Cut Meutia atau Tjut Meutia, yang dikenal juga dengan nama Cut Nyak Meutia, merupakan salah satu tokoh perempuan pejuang asal Aceh yang menjadi simbol perlawanan terhadap penjajahan Belanda.
Lahir pada tahun 1870 sebagai putri Teuku Ben Wawud, seorang uleebalang dari Perak, Aceh, Cut Meutia telah menunjukkan keteguhan hati dan keberaniannya sejak usia muda.
Melawan Belanda
Dilansir dari Perpustakaan Museum Pergerakan Wanita Indonesia, ketika mencapai usia dewasa Meutia dijodohkan dengan Teuku Syam Sareh. Namun, pernikahan yang diatur tanpa persetujuan keduanya itu tidak berjalan baik, dan akhirnya mereka berpisah.

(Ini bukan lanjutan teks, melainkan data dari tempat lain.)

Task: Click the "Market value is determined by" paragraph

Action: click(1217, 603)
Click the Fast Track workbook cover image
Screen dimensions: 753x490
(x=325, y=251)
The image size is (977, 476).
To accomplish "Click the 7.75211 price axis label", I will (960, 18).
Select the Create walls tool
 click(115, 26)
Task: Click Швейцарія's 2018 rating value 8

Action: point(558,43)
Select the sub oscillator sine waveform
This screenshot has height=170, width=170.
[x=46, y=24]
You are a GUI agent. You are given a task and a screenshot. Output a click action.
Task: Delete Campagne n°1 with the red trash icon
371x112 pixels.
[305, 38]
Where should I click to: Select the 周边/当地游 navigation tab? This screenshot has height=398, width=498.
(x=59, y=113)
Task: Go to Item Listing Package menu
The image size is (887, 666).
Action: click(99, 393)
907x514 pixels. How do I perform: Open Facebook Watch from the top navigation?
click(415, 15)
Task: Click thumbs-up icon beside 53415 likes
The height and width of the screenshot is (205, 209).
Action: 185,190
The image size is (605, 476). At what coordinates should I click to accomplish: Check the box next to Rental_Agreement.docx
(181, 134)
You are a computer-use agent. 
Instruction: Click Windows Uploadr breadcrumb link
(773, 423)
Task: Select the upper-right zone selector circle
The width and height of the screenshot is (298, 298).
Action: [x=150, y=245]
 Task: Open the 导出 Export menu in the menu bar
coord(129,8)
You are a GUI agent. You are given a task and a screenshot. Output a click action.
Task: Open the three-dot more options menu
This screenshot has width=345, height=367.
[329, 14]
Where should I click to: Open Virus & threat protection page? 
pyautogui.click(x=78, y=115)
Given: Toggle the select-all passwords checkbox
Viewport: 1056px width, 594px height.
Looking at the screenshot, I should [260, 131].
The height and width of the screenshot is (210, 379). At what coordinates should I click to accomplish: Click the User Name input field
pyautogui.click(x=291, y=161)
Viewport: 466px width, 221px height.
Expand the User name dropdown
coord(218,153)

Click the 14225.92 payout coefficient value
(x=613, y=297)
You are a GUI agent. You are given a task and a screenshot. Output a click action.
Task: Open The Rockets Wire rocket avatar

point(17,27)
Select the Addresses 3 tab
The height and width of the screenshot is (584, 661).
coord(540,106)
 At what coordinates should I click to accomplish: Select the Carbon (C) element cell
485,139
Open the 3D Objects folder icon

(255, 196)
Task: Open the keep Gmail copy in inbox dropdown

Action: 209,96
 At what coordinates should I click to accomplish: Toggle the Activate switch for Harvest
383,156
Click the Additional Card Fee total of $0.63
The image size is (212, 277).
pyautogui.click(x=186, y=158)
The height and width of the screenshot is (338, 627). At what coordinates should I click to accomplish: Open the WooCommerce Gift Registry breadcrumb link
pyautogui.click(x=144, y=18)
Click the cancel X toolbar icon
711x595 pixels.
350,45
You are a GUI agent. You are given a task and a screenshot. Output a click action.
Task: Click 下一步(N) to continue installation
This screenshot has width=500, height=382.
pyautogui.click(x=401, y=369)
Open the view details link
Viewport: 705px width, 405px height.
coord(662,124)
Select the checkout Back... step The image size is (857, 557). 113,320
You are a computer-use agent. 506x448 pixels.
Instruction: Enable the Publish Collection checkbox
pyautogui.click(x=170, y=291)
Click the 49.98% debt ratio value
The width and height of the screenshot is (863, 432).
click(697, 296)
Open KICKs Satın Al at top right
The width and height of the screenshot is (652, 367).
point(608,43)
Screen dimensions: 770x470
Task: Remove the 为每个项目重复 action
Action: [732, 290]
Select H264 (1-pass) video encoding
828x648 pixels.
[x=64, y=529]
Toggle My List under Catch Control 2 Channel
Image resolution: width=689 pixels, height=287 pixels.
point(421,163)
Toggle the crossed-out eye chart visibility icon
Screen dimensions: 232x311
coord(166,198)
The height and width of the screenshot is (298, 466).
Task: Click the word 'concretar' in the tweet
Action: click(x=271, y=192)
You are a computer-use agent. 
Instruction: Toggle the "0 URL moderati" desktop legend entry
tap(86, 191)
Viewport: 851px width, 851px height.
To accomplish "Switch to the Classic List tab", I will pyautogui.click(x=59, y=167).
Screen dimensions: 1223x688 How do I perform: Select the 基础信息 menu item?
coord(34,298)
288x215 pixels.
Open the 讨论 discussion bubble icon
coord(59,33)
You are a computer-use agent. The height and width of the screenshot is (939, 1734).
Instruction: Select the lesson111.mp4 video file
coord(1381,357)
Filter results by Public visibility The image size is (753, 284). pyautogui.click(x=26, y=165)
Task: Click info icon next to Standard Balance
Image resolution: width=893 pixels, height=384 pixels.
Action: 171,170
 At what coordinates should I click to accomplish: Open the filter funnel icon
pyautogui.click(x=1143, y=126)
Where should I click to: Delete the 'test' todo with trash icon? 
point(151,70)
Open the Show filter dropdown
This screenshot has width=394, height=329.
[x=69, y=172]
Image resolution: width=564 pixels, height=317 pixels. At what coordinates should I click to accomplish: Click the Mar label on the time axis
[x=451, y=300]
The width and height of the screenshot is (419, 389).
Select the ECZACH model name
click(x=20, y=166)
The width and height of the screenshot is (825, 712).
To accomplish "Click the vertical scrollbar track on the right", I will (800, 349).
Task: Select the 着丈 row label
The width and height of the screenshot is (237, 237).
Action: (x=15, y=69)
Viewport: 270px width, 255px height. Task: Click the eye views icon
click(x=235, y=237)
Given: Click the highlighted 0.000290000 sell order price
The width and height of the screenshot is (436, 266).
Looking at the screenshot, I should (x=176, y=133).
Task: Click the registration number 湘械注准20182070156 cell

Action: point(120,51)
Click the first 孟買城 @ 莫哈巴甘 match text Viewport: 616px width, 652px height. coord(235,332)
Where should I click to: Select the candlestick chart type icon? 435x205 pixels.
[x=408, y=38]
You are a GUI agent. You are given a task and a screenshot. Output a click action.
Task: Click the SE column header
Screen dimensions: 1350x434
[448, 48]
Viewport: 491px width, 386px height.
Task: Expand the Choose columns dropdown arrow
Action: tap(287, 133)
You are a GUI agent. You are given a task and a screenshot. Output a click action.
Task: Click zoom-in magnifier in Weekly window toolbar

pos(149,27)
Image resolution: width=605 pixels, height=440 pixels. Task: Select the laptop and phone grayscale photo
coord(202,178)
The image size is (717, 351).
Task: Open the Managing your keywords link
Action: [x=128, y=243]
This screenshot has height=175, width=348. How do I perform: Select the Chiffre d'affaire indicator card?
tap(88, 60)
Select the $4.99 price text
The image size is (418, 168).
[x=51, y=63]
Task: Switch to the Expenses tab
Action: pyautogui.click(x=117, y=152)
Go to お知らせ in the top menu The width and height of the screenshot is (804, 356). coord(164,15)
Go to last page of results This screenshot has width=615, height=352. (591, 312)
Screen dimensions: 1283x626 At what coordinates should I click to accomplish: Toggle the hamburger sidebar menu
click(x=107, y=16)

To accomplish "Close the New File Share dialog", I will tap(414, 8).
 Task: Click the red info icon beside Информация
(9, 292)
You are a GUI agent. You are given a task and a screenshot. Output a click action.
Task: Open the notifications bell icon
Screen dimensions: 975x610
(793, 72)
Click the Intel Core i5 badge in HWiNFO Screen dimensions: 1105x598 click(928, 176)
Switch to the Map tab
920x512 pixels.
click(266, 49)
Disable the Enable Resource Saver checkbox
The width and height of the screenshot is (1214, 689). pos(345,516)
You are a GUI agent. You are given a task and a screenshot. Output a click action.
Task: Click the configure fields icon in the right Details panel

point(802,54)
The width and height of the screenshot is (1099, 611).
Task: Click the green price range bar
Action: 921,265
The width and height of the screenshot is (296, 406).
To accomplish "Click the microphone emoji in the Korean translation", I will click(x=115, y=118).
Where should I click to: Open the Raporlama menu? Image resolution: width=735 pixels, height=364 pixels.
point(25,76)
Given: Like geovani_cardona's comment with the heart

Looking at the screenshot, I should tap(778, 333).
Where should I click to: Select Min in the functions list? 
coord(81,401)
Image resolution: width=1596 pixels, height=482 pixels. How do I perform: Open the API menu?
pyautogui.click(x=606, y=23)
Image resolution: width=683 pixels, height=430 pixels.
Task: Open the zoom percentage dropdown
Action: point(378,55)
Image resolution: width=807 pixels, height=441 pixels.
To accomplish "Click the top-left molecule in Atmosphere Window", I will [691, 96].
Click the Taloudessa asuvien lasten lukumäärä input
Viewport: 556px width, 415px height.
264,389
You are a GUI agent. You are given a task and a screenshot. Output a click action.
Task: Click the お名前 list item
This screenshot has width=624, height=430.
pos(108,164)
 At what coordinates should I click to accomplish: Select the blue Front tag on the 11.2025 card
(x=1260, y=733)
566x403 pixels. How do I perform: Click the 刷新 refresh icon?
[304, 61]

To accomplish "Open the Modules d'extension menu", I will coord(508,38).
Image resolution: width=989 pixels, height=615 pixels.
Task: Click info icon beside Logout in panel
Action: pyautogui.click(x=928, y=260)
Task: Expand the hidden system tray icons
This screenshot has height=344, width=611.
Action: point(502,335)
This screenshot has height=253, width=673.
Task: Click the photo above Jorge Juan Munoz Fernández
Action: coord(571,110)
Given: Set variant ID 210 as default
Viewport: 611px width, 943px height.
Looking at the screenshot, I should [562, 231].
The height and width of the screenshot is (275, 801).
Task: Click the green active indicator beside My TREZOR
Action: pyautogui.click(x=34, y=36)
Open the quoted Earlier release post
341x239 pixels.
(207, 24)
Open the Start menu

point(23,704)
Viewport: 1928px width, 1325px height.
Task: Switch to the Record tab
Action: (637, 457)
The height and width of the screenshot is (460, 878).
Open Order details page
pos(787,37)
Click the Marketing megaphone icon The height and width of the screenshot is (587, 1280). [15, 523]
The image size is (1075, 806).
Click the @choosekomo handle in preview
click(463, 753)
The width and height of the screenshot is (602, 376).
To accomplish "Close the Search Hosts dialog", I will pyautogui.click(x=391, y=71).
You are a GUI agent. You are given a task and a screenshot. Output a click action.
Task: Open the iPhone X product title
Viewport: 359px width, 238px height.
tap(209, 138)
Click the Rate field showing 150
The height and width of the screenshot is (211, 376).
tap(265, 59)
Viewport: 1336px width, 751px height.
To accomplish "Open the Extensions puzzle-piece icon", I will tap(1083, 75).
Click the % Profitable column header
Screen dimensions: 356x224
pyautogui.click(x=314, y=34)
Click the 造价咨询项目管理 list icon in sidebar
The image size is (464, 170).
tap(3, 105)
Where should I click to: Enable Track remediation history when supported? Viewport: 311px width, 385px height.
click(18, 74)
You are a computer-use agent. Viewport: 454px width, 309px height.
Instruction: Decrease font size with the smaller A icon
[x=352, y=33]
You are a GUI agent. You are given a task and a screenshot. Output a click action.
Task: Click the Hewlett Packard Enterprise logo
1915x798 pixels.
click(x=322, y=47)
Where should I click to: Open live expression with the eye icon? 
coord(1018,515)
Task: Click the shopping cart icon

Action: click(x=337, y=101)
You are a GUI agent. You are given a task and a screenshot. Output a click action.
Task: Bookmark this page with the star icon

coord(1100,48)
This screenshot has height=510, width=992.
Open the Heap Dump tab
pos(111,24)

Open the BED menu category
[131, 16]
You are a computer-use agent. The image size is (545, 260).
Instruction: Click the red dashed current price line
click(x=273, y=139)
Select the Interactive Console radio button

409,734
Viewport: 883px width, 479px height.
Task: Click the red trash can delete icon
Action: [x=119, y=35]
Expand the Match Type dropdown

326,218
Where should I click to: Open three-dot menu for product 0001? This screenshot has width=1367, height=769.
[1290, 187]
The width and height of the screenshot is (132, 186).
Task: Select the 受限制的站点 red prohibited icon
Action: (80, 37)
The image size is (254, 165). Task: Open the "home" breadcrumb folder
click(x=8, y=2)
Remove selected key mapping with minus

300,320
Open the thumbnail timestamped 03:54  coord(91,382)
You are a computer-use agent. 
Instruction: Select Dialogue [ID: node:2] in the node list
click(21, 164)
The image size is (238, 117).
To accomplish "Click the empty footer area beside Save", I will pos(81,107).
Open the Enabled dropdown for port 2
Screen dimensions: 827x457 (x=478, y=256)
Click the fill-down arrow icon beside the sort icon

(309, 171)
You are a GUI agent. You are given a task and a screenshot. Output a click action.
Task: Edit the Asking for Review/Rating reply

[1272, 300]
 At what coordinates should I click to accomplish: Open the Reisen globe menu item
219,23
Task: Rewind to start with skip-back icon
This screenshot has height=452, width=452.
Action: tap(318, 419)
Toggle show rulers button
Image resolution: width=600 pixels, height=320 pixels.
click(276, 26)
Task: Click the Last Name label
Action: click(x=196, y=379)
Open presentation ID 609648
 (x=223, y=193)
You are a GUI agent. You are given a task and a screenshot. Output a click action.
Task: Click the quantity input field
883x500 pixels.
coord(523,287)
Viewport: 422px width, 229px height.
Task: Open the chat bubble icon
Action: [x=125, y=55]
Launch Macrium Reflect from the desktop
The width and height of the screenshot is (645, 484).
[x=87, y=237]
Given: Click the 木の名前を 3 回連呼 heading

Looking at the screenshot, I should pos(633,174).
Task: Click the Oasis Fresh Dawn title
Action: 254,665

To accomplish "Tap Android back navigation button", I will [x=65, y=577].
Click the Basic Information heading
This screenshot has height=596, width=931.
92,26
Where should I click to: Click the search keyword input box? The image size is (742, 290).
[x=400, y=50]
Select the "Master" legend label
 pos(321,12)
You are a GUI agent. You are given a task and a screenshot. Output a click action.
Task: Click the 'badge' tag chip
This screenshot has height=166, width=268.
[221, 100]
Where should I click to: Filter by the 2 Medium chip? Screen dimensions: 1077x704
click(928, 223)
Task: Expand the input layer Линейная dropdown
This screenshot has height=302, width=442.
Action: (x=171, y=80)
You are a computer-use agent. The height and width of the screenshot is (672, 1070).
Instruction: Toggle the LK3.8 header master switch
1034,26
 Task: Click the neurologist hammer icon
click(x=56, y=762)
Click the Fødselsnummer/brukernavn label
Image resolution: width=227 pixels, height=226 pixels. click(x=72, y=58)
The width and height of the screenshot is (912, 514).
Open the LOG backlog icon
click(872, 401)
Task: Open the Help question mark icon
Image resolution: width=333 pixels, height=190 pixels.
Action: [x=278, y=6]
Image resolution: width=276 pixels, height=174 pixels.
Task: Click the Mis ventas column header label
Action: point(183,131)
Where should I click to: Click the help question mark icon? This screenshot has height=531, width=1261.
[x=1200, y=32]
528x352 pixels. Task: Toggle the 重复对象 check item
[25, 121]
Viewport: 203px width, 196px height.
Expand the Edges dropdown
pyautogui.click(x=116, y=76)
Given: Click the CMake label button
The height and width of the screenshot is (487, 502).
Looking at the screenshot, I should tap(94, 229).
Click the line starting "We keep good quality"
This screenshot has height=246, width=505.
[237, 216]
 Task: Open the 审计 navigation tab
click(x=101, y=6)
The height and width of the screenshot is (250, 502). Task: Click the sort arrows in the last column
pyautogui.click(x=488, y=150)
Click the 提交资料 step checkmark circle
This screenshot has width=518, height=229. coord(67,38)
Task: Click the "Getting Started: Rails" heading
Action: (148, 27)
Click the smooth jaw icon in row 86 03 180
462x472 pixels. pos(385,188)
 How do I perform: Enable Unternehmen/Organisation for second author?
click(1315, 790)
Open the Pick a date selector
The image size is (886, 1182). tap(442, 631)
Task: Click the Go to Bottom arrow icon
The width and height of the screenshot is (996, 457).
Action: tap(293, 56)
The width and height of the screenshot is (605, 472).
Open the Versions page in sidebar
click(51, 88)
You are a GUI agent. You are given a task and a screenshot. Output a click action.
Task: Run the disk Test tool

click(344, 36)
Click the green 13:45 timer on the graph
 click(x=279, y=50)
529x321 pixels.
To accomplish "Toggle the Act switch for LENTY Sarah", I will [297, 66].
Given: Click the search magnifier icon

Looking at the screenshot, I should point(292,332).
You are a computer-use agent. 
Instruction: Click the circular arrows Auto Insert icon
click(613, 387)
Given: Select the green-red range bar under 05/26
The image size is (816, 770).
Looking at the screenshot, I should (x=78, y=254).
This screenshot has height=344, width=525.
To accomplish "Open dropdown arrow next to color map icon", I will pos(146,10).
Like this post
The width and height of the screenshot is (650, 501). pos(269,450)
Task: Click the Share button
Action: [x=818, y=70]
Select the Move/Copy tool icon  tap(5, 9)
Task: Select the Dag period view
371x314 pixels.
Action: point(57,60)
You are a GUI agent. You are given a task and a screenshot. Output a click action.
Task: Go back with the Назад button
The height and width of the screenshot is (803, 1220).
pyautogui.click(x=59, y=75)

Kemudian, Cut Meutia menikah dengan adik Teuku Syam Sareh, yakni Teuku Cut Muhammad atau Teuku Cik Tunong. Bersama suaminya, Cut Meutia memulai perjuangan melawan Belanda.
Teuku Cik Tunong tidak tunduk pada perjanjian pendek yang ditandatangani kakaknya dengan Belanda. Sebagai pemimpin yang berkomitmen pada perjuangan rakyat Aceh, ia mengorganisir 12 pria tangguh untuk bergabung dengan pasukan Sultan Aceh.
Bersama mereka, ia melakukan sabotase terhadap infrastruktur Belanda, termasuk merusak rel kereta api yang digunakan untuk mengangkut pasukan kolonial.
Baca juga: Dewi Sartika Pelopor Pendidikan Perempuan di Tanah Sunda
Ahli Strategi Perang
Cut Meutia selalu berada di sisi suaminya dalam perjuangan bersenjata. Semangat perlawanan terus berkobar, meski kondisi pejuang muslimin melemah akibat tekanan kolonial semakin kuat.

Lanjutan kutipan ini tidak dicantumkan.